What are you hoping readers will take away from Positive Images?
The book spans a fairly large period of time, so it’s got a lot of elements. There’s the history of AIDS in the media, AIDS activisms, the way AIDS media shaped ideas about homosexuality and vice versa. There’s stuff on the gay ’90s, on barebacking and chemsex panics and the way these have echoed the moment of the AIDS crisis in certain ways; there are reflections on AIDS history and our fascinated return to it.
In the early years of the epidemic, a lot more people were thinking and writing about the media of the crisis – looking at how it represented sex, race, nation, health, and disease. Everything from the hate speech of outspoken homophobes to the outing of Rock Hudson, to the earliest safe sex campaigns; from mainstream films like Philadelphia and RENT to more fringe representations in new queer cinema and queer literature.
The proliferation of stories told about this disease have from the very beginning framed the way we understand it, and what we do about it. It has been, in many ways, an epidemic of storytelling.

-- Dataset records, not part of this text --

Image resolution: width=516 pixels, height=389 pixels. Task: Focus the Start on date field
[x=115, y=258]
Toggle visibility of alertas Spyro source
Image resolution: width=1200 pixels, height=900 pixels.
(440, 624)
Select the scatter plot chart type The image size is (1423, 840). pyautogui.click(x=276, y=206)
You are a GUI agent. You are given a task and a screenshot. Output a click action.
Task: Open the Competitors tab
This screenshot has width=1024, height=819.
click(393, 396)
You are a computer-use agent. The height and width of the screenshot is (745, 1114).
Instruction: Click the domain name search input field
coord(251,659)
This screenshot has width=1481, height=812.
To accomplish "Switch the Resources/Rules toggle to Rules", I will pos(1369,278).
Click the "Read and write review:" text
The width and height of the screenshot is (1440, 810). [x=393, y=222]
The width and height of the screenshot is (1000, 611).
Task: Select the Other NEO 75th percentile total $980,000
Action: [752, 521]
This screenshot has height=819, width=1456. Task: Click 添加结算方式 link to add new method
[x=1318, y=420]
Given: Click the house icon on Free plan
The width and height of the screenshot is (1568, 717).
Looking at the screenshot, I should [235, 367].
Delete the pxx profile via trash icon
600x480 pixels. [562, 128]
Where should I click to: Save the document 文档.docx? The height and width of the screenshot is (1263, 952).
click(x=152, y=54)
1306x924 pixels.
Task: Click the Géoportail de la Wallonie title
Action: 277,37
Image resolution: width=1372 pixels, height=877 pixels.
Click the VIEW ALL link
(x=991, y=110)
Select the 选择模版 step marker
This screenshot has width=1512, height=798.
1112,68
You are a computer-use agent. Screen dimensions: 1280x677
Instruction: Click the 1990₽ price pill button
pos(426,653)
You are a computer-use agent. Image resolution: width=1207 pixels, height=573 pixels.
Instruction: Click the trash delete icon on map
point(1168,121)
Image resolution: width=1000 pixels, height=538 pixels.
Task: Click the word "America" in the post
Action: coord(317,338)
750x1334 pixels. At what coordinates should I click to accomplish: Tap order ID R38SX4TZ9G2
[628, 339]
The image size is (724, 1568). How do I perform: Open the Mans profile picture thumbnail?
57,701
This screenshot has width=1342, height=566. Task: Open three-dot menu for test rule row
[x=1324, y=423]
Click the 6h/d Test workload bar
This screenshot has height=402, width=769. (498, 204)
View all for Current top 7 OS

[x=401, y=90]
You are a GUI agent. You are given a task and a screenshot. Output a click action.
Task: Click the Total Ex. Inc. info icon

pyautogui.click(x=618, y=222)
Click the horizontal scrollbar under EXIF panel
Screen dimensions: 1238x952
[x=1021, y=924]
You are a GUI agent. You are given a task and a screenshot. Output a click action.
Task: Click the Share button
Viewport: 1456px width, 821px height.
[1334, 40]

Now that the epidemic is so dramatically transformed, now that this sense of urgency about HIV has dissipated, this kind of work on the popular culture of HIV has diminished. Less people have been doing that work. I wanted to re-activate those conversations for today – to think afresh about what was going on in the pop culture of this new era we are in, after antiretrovirals.
Positive Images: Gay Men and the Culture of ‘Post-Crisis’ is out now.